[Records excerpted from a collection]
%%

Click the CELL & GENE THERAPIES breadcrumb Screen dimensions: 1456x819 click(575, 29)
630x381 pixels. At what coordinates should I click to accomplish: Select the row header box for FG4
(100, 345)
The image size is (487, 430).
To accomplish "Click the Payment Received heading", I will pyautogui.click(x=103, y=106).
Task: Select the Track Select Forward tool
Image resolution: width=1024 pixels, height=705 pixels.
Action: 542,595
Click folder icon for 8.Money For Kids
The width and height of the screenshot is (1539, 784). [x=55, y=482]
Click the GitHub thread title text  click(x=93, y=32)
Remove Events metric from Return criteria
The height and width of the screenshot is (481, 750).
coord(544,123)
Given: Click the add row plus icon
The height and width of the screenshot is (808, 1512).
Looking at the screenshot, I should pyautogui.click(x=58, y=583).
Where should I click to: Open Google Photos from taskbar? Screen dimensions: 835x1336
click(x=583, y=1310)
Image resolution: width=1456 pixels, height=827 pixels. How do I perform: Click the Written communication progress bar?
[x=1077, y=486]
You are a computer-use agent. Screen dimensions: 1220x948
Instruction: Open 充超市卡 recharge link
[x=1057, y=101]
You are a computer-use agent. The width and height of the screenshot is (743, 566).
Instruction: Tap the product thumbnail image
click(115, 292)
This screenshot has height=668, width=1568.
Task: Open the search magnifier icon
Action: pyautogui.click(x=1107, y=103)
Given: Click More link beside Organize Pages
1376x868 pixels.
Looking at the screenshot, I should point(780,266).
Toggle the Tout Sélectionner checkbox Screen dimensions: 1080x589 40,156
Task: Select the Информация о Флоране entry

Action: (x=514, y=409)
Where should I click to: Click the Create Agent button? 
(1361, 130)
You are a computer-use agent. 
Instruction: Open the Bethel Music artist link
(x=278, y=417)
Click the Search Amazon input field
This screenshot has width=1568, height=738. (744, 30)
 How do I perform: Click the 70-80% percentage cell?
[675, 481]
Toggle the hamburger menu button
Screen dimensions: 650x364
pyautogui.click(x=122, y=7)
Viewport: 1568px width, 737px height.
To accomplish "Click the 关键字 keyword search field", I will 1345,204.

%%

### Brief
Each line above is to be restated exactly as it stands.

### Exercise result
Click the CELL & GENE THERAPIES breadcrumb Screen dimensions: 1456x819 click(575, 29)
630x381 pixels. At what coordinates should I click to accomplish: Select the row header box for FG4
(100, 345)
The image size is (487, 430).
To accomplish "Click the Payment Received heading", I will pyautogui.click(x=103, y=106).
Task: Select the Track Select Forward tool
Image resolution: width=1024 pixels, height=705 pixels.
Action: 542,595
Click folder icon for 8.Money For Kids
The width and height of the screenshot is (1539, 784). [x=55, y=482]
Click the GitHub thread title text  click(x=93, y=32)
Remove Events metric from Return criteria
The height and width of the screenshot is (481, 750).
coord(544,123)
Given: Click the add row plus icon
The height and width of the screenshot is (808, 1512).
Looking at the screenshot, I should pyautogui.click(x=58, y=583).
Where should I click to: Open Google Photos from taskbar? Screen dimensions: 835x1336
click(x=583, y=1310)
Image resolution: width=1456 pixels, height=827 pixels. How do I perform: Click the Written communication progress bar?
[x=1077, y=486]
You are a computer-use agent. Screen dimensions: 1220x948
Instruction: Open 充超市卡 recharge link
[x=1057, y=101]
You are a computer-use agent. The width and height of the screenshot is (743, 566).
Instruction: Tap the product thumbnail image
click(115, 292)
This screenshot has height=668, width=1568.
Task: Open the search magnifier icon
Action: pyautogui.click(x=1107, y=103)
Given: Click More link beside Organize Pages
1376x868 pixels.
Looking at the screenshot, I should point(780,266).
Toggle the Tout Sélectionner checkbox Screen dimensions: 1080x589 40,156
Task: Select the Информация о Флоране entry

Action: (x=514, y=409)
Where should I click to: Click the Create Agent button? 
(1361, 130)
You are a computer-use agent. 
Instruction: Open the Bethel Music artist link
(x=278, y=417)
Click the Search Amazon input field
This screenshot has width=1568, height=738. (744, 30)
 How do I perform: Click the 70-80% percentage cell?
[675, 481]
Toggle the hamburger menu button
Screen dimensions: 650x364
pyautogui.click(x=122, y=7)
Viewport: 1568px width, 737px height.
To accomplish "Click the 关键字 keyword search field", I will 1345,204.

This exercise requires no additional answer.